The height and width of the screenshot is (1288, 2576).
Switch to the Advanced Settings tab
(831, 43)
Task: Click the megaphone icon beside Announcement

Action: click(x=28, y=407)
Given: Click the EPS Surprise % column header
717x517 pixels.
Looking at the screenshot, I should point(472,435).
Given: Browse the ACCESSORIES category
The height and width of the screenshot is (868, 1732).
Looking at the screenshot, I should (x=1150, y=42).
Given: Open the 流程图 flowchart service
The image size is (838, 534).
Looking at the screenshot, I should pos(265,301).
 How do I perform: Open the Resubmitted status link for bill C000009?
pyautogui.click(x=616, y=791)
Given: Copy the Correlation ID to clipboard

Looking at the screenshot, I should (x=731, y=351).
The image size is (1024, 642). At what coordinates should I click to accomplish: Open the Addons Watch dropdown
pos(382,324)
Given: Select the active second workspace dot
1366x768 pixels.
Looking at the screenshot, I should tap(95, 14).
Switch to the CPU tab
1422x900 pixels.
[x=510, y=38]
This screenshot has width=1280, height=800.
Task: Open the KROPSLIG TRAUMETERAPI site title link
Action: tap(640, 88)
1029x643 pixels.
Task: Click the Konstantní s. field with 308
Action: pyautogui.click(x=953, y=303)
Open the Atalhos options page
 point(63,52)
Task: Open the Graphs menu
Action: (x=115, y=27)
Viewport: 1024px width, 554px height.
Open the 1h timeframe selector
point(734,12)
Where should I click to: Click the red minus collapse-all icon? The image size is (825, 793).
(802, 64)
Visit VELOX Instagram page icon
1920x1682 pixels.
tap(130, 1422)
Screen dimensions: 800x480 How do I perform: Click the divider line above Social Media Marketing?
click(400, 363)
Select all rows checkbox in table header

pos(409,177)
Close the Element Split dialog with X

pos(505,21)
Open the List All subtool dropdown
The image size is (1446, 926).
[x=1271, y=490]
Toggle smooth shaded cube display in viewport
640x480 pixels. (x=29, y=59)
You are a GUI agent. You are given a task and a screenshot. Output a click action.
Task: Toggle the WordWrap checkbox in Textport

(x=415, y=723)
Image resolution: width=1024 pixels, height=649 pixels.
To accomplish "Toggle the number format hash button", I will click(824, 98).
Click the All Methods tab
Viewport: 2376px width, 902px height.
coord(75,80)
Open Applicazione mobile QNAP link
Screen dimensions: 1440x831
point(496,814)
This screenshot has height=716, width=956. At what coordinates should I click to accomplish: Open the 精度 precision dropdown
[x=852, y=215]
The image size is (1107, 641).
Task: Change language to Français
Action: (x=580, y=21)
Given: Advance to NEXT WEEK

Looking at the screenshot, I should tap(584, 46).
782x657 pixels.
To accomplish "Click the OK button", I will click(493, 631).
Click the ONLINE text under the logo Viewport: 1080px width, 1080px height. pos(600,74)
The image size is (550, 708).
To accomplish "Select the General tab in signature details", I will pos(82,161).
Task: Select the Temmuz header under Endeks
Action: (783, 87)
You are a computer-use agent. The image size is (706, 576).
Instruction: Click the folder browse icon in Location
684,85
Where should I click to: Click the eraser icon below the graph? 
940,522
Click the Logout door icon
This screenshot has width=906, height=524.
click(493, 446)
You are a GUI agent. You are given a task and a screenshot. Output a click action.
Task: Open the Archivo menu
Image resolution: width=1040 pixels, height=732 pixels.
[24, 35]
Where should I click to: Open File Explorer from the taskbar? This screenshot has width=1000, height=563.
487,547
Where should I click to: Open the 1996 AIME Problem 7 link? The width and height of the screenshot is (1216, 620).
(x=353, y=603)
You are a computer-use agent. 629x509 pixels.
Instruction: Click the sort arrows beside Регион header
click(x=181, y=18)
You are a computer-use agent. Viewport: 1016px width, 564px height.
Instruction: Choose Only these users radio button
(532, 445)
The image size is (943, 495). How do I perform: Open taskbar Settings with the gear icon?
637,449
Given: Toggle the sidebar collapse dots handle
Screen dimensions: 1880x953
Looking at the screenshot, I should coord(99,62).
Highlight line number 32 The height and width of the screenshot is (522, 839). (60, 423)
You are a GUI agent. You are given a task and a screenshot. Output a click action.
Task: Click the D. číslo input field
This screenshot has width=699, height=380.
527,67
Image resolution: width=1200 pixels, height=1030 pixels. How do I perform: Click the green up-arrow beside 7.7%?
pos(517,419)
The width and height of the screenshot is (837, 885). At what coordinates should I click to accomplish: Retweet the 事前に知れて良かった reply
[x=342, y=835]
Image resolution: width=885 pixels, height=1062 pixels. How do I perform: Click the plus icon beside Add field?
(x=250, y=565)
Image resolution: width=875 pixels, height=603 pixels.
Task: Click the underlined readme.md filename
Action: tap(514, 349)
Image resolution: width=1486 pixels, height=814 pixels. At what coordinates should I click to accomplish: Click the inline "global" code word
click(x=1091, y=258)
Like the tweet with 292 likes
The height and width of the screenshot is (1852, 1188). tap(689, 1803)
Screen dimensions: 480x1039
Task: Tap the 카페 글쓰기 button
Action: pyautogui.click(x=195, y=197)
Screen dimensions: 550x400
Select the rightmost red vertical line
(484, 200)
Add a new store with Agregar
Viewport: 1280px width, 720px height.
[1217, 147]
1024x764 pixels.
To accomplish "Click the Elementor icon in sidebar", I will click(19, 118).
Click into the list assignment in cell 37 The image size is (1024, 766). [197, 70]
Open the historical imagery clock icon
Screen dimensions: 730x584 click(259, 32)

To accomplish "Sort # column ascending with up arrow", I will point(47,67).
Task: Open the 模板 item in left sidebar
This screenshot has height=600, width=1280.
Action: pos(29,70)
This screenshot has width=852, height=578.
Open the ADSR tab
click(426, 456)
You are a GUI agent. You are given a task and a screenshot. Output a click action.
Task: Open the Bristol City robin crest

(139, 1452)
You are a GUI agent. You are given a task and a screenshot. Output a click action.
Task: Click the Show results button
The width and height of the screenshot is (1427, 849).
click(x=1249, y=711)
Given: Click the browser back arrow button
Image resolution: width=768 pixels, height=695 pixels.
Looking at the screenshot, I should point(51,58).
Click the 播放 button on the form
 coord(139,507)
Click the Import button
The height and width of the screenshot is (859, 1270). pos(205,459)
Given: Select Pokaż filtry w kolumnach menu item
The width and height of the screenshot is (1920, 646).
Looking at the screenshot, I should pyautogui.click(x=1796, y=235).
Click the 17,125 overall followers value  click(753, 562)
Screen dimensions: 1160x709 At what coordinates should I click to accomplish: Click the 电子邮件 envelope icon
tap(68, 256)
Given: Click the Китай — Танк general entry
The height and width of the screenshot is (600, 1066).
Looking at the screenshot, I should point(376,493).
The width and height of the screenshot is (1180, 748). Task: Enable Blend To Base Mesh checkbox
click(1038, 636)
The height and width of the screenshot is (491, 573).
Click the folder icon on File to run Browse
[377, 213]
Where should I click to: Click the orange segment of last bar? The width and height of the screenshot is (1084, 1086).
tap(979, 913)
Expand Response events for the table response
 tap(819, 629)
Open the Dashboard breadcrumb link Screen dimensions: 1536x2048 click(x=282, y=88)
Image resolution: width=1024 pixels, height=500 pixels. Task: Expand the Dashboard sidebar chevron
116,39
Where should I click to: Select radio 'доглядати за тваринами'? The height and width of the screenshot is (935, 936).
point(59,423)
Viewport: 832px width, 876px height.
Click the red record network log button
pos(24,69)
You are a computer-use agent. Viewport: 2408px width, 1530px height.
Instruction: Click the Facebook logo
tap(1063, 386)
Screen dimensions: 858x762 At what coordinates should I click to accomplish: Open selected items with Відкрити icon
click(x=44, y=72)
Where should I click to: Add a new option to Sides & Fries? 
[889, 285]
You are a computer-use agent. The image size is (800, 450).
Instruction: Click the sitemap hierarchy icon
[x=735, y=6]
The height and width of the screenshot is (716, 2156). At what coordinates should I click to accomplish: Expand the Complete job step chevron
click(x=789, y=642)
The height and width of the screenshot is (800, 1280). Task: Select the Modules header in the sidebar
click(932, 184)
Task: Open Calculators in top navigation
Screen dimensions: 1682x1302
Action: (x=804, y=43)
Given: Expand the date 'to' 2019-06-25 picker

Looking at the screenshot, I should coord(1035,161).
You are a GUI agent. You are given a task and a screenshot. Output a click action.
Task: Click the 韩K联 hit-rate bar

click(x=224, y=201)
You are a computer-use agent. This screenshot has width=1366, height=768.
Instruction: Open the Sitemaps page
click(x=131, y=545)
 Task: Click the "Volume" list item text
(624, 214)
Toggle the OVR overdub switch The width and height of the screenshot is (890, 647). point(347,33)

⁂

**WHAT YOU ARE ASKED TO DO:** Across the whole listing above, count each line in which the string "computer" occurs; respond with that number only.

**SOLUTION FOR THIS PROBLEM:** 6